The last six months we had a student from the University of Amsterdam as an intern, Bob Stukart, who did research on innovation in online communities. The aim of the research was to determine how the potential innovative output of innovation-aimed firm-hosted online communities is affected by sociological factors. For us this was relevant, because at Favela Fabric we foster innovation and collaboration. Our moderators try to facilitate this process by various strategies. One of the strategies we use is intervention, and this research contributed to this. By studying the effects of particular behavior on interaction, knowledge is created about possible interventions that may be applied to limit inhibiting behavior and facilitate creative behavior. This knowledge about consequences of particular behavior may also be valuable with regard to knowing what and how things should or should not be said by particular users. Moderators can use this knowledge for the management of such communities. This way the potential innovative output from such communities could be enhanced. His research of course was scientific as well, and this brought him to the following research question:
How do interpretive schemes, facilities and norm behavior affect innovation-related behavior in innovation aimed firm-hosted online communities?
Now I was very much taken into the research with him because I was his supervisor during this time. And that brings me to the most influencial theory which was used, the structuration theory of Anthony Giddens, which is quite abstract. I will save the results of the research of Bob for later, this post will introduce the structuration theory. The last weeks I mentioned the importance of structure, but not too rigid, such as in the post ‘Coordinated Chaos‘. The structuration theory of Giddens (1984) can help us here I think.

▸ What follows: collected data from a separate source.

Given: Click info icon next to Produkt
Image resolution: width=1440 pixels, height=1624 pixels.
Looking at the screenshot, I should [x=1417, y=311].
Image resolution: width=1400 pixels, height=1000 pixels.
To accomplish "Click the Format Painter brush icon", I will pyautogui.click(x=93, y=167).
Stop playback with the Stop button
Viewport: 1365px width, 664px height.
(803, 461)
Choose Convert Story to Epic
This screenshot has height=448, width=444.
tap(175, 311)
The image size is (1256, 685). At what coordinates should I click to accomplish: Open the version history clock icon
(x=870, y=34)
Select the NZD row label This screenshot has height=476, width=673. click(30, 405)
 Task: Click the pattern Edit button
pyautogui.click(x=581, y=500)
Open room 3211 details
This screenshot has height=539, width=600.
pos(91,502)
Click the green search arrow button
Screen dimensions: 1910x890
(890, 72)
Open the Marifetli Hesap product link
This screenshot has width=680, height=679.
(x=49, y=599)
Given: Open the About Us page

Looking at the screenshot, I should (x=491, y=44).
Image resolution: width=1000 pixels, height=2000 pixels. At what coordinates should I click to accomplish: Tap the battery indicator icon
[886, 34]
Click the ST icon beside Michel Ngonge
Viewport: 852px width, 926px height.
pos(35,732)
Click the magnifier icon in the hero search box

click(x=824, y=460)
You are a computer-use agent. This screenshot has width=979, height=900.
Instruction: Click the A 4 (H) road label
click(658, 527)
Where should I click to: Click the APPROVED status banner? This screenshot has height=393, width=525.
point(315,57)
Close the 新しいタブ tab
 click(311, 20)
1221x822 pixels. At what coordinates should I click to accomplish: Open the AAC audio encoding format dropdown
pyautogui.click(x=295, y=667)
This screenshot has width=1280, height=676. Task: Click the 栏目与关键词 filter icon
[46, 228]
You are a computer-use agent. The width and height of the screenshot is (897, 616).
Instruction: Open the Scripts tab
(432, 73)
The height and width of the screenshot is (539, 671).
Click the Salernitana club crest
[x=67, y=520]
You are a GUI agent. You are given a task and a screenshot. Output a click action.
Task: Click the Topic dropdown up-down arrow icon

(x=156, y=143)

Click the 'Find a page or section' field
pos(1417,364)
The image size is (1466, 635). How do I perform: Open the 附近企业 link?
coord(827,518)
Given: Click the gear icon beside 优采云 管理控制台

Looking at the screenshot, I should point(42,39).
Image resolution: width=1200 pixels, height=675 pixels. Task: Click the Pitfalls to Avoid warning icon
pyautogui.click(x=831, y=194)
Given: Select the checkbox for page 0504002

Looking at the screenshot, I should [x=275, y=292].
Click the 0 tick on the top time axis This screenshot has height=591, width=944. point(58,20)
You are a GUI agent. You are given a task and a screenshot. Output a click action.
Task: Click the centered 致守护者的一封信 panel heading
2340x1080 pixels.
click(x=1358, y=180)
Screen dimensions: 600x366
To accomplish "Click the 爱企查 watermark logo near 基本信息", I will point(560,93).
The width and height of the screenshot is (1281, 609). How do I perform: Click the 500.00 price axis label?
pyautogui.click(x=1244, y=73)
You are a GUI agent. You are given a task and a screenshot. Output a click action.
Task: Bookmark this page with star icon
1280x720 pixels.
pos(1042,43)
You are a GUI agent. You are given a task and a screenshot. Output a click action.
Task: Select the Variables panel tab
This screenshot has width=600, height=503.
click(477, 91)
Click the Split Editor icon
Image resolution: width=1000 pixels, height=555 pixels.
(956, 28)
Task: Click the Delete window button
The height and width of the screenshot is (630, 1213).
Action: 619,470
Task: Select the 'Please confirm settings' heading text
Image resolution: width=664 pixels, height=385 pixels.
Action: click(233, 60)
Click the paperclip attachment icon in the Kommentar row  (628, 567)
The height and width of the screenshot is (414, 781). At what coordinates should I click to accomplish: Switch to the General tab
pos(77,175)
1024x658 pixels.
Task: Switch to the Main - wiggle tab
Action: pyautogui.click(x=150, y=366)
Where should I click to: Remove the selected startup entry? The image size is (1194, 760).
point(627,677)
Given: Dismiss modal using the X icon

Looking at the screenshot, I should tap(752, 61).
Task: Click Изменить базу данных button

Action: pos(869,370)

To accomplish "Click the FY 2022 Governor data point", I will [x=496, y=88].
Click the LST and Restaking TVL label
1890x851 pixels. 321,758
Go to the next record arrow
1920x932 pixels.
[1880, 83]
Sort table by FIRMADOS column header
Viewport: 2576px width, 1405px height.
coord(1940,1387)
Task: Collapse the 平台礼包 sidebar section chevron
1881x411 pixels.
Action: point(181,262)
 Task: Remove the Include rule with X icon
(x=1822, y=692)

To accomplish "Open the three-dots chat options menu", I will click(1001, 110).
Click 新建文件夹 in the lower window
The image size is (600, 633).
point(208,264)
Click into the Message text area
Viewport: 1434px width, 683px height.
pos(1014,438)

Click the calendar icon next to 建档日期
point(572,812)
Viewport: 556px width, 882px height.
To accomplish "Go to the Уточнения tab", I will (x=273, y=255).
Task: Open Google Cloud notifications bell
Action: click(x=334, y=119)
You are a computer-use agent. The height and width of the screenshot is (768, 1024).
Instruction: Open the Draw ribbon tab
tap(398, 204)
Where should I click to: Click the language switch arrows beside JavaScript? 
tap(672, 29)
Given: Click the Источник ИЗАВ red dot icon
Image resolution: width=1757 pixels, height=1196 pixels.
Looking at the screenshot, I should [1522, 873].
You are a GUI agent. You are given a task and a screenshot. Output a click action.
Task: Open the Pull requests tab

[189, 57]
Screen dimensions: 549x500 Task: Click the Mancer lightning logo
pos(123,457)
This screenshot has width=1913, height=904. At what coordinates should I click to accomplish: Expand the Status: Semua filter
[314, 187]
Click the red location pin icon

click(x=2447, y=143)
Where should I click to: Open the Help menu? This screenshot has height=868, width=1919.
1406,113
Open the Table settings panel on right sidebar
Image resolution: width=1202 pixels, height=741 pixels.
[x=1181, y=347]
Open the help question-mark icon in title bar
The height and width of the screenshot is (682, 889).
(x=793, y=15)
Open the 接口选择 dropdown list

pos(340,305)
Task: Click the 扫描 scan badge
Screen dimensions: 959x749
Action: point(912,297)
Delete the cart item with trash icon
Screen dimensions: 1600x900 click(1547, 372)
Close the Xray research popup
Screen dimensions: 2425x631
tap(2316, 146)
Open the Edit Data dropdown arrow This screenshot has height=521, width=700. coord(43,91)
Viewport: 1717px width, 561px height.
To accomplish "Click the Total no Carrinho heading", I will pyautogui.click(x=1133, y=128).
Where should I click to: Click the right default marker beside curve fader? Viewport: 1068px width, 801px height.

Structure is defined by Giddens as rules and resources, organized as properties of social systems.
The structuration theory of Giddens is a sociologic one. The relationship between the individual and society is of central concern to this theory. Social phenomena are neither the product of structure or agency alone, but of both. Objective social structures are defined by properties of society as a whole and autonomous human agents are defined as properties of the individual (Giddens, 1984). Giddens contends that structure and interaction are a mutually constitutive duality. This duality is somewhat comparable to the reification – participation duality from the Communities of Practice framework of Wenger.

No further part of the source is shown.